* _Selection_:

Citation Analysis Services
I recently wrote a post entitled “Will the Real Scott Wilson Please Stand Up, Please Stand Up” in which I described my initial experiences with the Microsoft Academic Search service. I have to admit that I was impressed by the user interface and how, for example, it depicted links with my co-authors.
Revisiting Microsoft Academic Search
The main limitation with the Microsoft Academic Search service was, I felt, the accuracy of the data and the need to get author buy-in in order that authors could claim their own papers and remove papers incorrectly attributed to them. The information it has about me, for example, suggests that I have published 56 papers, including one dating back to 1979. In fact it should know about 30 of my papers, the earliest of which was published in 1994.
Several weeks ago I edited my publications list to remove papers written by other Brian Kellys. These edits have been accepted and when I sign in I get confirmation of the 38 papers I have confirmed authorship of and the 18 which have been removed from the list. However the wiki-style approach to editing the content means that edits have to be confirmed and this does not appear to have happened. I therefore appear to be claiming more publications that is the case and, possibly, the citation statistics (G-Index=11 and H-Index=6) for my papers may be inaccurately calculated.
Google Scholar Citations
Whenever I come across a new service which appears to provide value I am also interested in seeing if there are alternative offerings. In part this is to ensure that I don’t find myself being locked into a single vendor. But in addition it can also help to see how other providers address the same area. As the Microsoft Academic Search service is based on harvesting metadata about papers hosted on institutional repositories, publishers Web sites and similar resources we should expect to see similar competing services. I was therefore pleased when I received an email last week which announced that the Google Scholar Citations service, which I had signed up to during the beta testing, had been opened as a public service.
A post was published on the Google Scholar blog on Wednesday 16 November 2011 entitled “Google Scholar Citations Open To All‘ which described how:
You can quickly identify which articles are yours, by selecting one or more groups of articles that are computed statistically. Then, we collect citations to your articles, graph them over time, and compute your citation metrics – the widely used h-index; the i-10 index, which is simply the number of articles with at least ten citations; and, of course, the total number of citations to your articles. Each metric is computed over all citations and also over citations in articles published in the last five years.

* _Extracted data_:
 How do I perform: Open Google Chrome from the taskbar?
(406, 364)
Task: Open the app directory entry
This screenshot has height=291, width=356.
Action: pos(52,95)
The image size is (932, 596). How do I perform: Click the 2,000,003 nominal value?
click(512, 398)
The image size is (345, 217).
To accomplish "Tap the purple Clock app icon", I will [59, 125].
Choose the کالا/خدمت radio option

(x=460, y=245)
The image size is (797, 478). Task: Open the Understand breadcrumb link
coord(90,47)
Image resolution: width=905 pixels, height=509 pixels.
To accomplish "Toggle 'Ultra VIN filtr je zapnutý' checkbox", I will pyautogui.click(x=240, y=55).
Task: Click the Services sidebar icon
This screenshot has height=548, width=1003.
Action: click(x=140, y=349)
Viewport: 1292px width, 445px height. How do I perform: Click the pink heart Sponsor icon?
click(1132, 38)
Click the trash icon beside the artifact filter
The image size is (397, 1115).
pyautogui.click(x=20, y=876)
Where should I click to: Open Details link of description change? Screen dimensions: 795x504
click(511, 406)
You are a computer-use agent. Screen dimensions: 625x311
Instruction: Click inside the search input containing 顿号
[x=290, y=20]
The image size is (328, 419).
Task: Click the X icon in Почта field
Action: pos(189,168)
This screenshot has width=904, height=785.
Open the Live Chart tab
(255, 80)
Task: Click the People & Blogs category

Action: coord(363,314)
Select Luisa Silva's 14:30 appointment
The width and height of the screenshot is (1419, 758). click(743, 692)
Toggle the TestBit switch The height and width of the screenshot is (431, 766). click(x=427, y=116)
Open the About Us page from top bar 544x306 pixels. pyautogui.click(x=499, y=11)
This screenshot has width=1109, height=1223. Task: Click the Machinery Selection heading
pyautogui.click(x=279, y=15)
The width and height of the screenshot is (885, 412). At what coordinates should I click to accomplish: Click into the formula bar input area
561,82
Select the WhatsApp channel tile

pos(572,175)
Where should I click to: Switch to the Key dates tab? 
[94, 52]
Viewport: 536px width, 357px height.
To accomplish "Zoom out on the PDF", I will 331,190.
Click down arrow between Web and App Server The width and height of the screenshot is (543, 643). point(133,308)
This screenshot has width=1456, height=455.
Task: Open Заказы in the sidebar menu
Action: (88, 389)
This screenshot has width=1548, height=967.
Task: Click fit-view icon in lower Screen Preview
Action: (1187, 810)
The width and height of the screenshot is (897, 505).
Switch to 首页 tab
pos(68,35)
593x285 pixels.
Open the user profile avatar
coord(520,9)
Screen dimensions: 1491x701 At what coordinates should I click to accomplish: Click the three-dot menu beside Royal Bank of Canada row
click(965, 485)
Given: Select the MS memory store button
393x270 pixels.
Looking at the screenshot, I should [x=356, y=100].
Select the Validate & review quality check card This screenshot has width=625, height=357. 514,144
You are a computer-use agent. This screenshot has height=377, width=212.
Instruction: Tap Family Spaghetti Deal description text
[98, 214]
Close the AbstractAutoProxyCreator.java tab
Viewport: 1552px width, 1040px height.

* _Short task 1_:
Answer these questions using the citation analysis post:
(a) How many papers does Microsoft Academic Search's information suggest the author has published?
(b) What H-Index figure is given for the author's papers?
(c) According to the Google Scholar blog post, what is the i-10 index?
* _Short task 2_: Copy out the lines of the listing from the line with "This screenshot has width=904, height=785." through the end of the listing.

* _Complete answer 1_:
(a) 56 papers.
(b) 6.
(c) The number of articles with at least ten citations.

* _Complete answer 2_:
This screenshot has width=904, height=785.
Open the Live Chart tab
(255, 80)
Task: Click the People & Blogs category

Action: coord(363,314)
Select Luisa Silva's 14:30 appointment
The width and height of the screenshot is (1419, 758). click(743, 692)
Toggle the TestBit switch The height and width of the screenshot is (431, 766). click(x=427, y=116)
Open the About Us page from top bar 544x306 pixels. pyautogui.click(x=499, y=11)
This screenshot has width=1109, height=1223. Task: Click the Machinery Selection heading
pyautogui.click(x=279, y=15)
The width and height of the screenshot is (885, 412). At what coordinates should I click to accomplish: Click into the formula bar input area
561,82
Select the WhatsApp channel tile

pos(572,175)
Where should I click to: Switch to the Key dates tab? 
[94, 52]
Viewport: 536px width, 357px height.
To accomplish "Zoom out on the PDF", I will 331,190.
Click down arrow between Web and App Server The width and height of the screenshot is (543, 643). point(133,308)
This screenshot has width=1456, height=455.
Task: Open Заказы in the sidebar menu
Action: (88, 389)
This screenshot has width=1548, height=967.
Task: Click fit-view icon in lower Screen Preview
Action: (1187, 810)
The width and height of the screenshot is (897, 505).
Switch to 首页 tab
pos(68,35)
593x285 pixels.
Open the user profile avatar
coord(520,9)
Screen dimensions: 1491x701 At what coordinates should I click to accomplish: Click the three-dot menu beside Royal Bank of Canada row
click(965, 485)
Given: Select the MS memory store button
393x270 pixels.
Looking at the screenshot, I should [x=356, y=100].
Select the Validate & review quality check card This screenshot has width=625, height=357. 514,144
You are a computer-use agent. This screenshot has height=377, width=212.
Instruction: Tap Family Spaghetti Deal description text
[98, 214]
Close the AbstractAutoProxyCreator.java tab
Viewport: 1552px width, 1040px height.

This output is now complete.